Out Of The Lion's Den: Dlaczego Twórcy Fable Zostawili To Samo

Spisu treści:

Wideo: Out Of The Lion's Den: Dlaczego Twórcy Fable Zostawili To Samo

Wideo: Out Of The Lion's Den: Dlaczego Twórcy Fable Zostawili To Samo
Wideo: Teminite & PsoGnar - Lion's Den 2024, Może
Out Of The Lion's Den: Dlaczego Twórcy Fable Zostawili To Samo
Out Of The Lion's Den: Dlaczego Twórcy Fable Zostawili To Samo
Anonim

Odejście Petera Molyneuxa od Microsoft i Lionhead wywołało wstrząs w całej branży gier. Nie tylko jeden z najbardziej wpływowych programistów wszechczasów porzucił firmę, którą założył w 1997 roku, ale Fable, seria kierowana przez kierownictwo Molyneux przez osiem długich lat i przez dwie generacje konsoli domowej, została bez plakatu.

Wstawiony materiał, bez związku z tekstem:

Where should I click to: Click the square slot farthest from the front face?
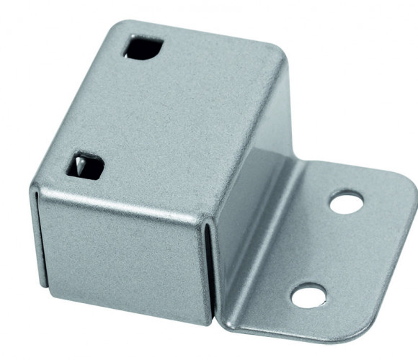(143, 48)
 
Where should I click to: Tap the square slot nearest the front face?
(85, 166)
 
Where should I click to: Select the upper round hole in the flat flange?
(346, 202)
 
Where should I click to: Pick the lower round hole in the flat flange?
(308, 294)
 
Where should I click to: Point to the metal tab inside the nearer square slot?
(79, 166)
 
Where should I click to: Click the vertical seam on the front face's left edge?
(34, 238)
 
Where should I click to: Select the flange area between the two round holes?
(328, 248)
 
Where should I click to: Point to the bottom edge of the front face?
(123, 310)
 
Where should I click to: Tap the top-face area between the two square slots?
(115, 108)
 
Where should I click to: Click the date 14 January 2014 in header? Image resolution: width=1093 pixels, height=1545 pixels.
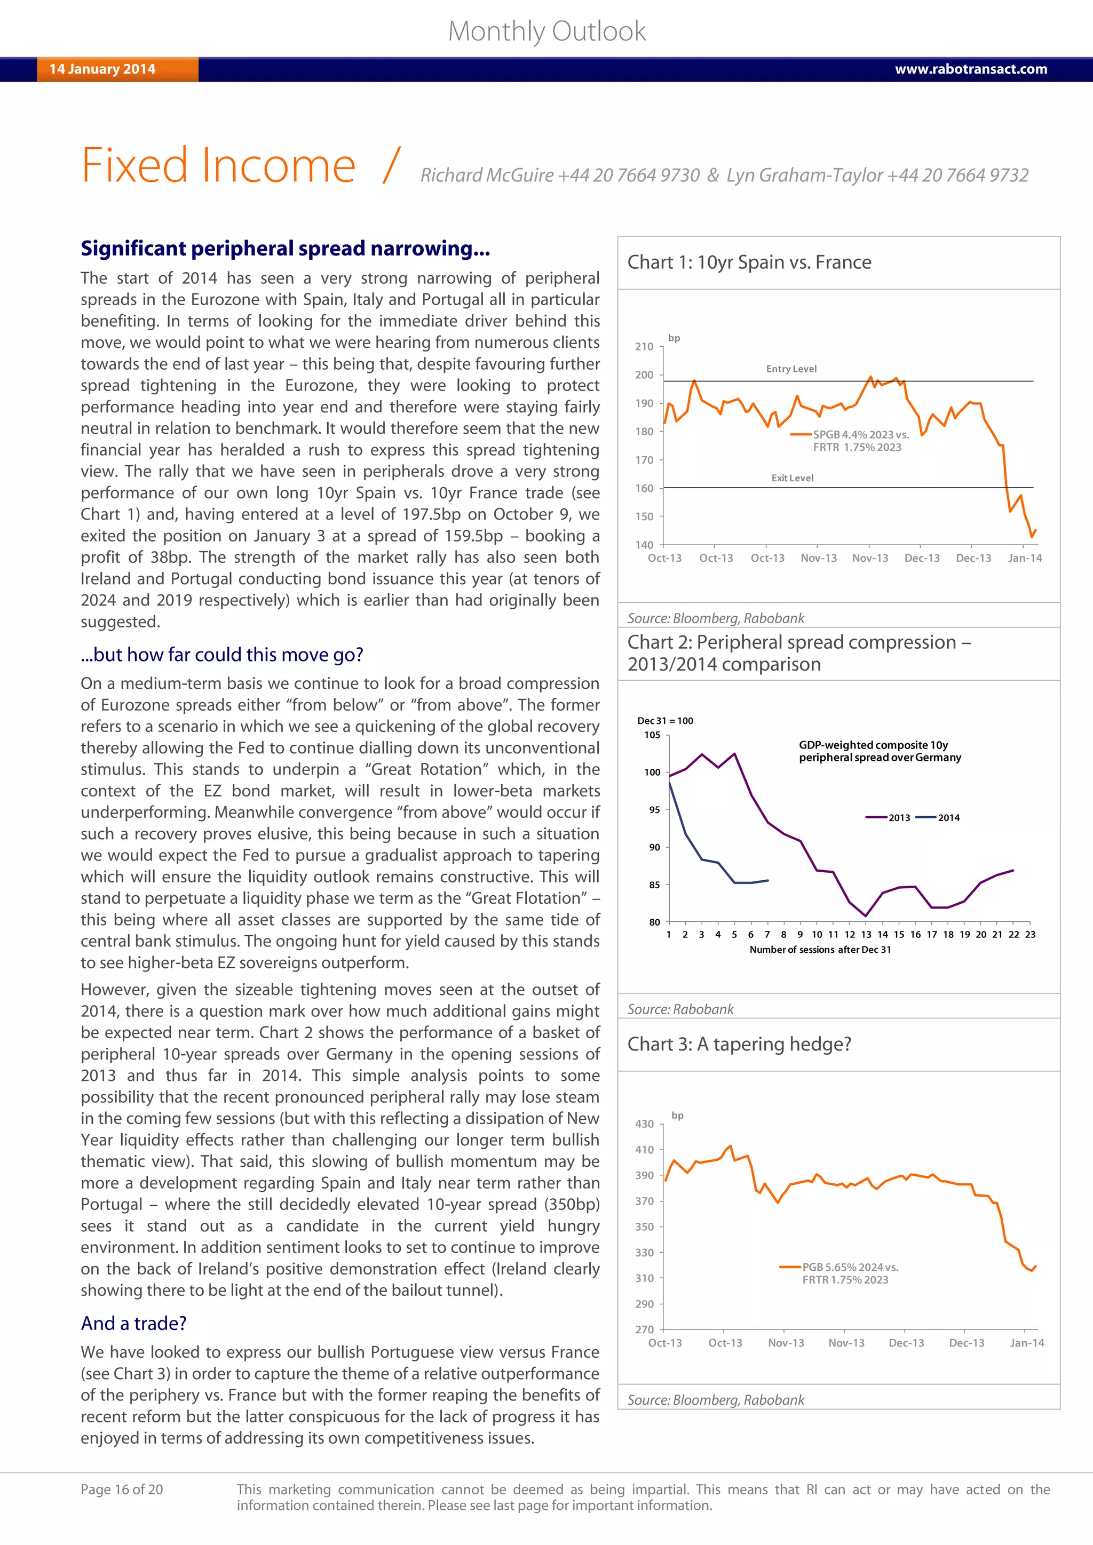(x=102, y=69)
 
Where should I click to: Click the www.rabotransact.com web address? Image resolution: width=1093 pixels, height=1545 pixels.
(x=970, y=69)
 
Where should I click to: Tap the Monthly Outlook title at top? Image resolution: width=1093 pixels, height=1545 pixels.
(x=546, y=31)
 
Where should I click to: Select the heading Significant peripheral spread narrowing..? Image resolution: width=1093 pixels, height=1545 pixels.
(x=286, y=248)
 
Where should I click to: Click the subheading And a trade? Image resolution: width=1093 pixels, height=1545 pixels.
(x=133, y=1323)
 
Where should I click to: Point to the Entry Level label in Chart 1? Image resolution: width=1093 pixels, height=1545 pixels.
(x=791, y=369)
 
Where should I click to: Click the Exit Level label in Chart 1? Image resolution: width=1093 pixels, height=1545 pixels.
(x=792, y=478)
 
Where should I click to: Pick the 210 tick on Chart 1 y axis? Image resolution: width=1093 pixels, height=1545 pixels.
(x=644, y=347)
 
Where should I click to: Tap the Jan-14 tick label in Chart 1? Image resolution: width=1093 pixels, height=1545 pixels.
(x=1024, y=558)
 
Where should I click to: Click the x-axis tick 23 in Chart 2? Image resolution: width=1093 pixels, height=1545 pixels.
(x=1029, y=935)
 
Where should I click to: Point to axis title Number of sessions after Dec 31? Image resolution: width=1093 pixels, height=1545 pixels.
(x=820, y=950)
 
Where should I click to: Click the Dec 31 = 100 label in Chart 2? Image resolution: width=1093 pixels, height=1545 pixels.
(x=665, y=721)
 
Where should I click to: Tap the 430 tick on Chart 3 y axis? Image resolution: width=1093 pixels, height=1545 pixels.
(x=644, y=1124)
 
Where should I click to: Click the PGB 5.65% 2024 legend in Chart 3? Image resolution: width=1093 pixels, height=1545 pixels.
(x=849, y=1267)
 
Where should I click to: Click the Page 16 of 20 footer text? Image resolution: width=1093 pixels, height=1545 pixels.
(x=122, y=1489)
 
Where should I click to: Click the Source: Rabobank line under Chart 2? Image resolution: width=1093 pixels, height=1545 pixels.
(x=680, y=1009)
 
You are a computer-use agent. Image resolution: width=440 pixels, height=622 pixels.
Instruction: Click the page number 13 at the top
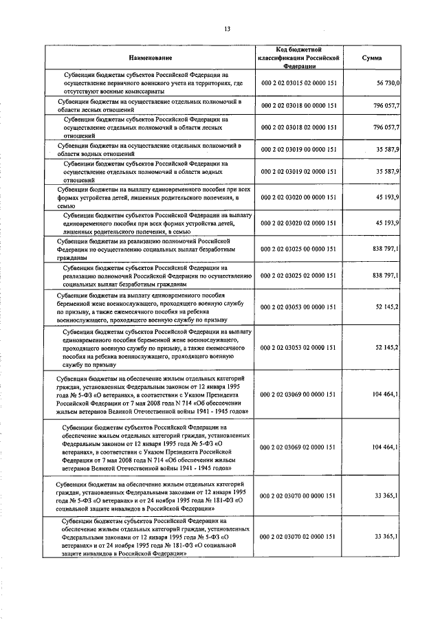click(226, 28)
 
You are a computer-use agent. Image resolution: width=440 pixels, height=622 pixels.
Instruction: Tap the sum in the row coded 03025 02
click(386, 276)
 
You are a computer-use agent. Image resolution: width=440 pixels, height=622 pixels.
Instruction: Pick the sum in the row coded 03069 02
click(386, 447)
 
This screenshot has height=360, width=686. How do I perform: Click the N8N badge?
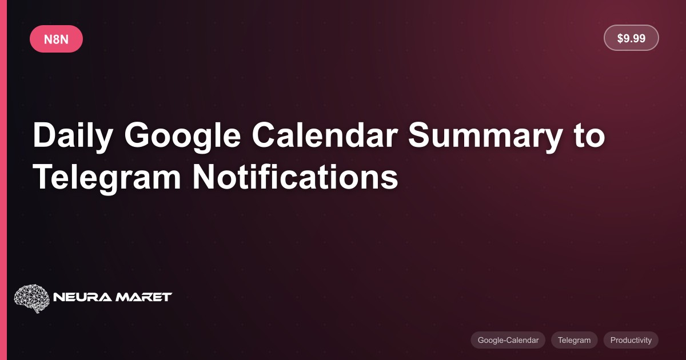pyautogui.click(x=56, y=39)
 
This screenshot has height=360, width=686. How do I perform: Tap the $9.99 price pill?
pyautogui.click(x=631, y=38)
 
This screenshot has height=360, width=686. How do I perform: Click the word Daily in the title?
pyautogui.click(x=73, y=136)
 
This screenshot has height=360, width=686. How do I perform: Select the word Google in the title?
pyautogui.click(x=182, y=136)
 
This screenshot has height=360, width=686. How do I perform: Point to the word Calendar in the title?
pyautogui.click(x=325, y=135)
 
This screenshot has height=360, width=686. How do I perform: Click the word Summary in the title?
pyautogui.click(x=485, y=136)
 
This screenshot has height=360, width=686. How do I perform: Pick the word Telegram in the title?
pyautogui.click(x=107, y=178)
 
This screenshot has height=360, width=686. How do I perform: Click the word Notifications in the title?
pyautogui.click(x=295, y=177)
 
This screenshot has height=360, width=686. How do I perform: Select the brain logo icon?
pyautogui.click(x=32, y=298)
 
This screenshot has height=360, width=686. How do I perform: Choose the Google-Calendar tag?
pyautogui.click(x=508, y=340)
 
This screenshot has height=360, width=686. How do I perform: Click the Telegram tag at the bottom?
pyautogui.click(x=574, y=340)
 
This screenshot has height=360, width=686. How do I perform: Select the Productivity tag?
pyautogui.click(x=631, y=340)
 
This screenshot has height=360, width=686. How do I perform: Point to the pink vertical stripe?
pyautogui.click(x=3, y=180)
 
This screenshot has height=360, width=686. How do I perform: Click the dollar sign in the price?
pyautogui.click(x=620, y=38)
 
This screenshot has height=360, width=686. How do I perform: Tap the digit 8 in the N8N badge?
pyautogui.click(x=56, y=39)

Czemu? Wyjechał, aby założyć 22Cans z siedzibą w Guildford. „Czułem, że nadszedł właściwy czas, aby rozpocząć nowe, niezależne przedsięwzięcie” - powiedział w oświadczeniu przedstawionym przez Microsoft. Następnie udał się na forum Eurogamera, uwolniony od kajdan korporacyjnego władcy, aby wyjaśnić dalej. „Po prostu poczułem się zmuszony do ponownego zostania niezależnym deweloperem” - napisał. Z jego strony na Twitterze jasno wynika, że już teraz lubi kodować tak, jakby to był rok 1989.

Ale Molyneux nie był jedynym deweloperem, który ostatnio opuścił Lionhead. Wcześniej w tym miesiącu, zaledwie kilka tygodni przed jego odejściem, ogłoszono nowe studio składające się z najlepszych mózgów stojących za serią Fable. Nie są tak głośni jak Molyneux, ani tak dobrze znani, ale zapewne ich wpływ na serię Xbox RPG był jeszcze bardziej wyraźny.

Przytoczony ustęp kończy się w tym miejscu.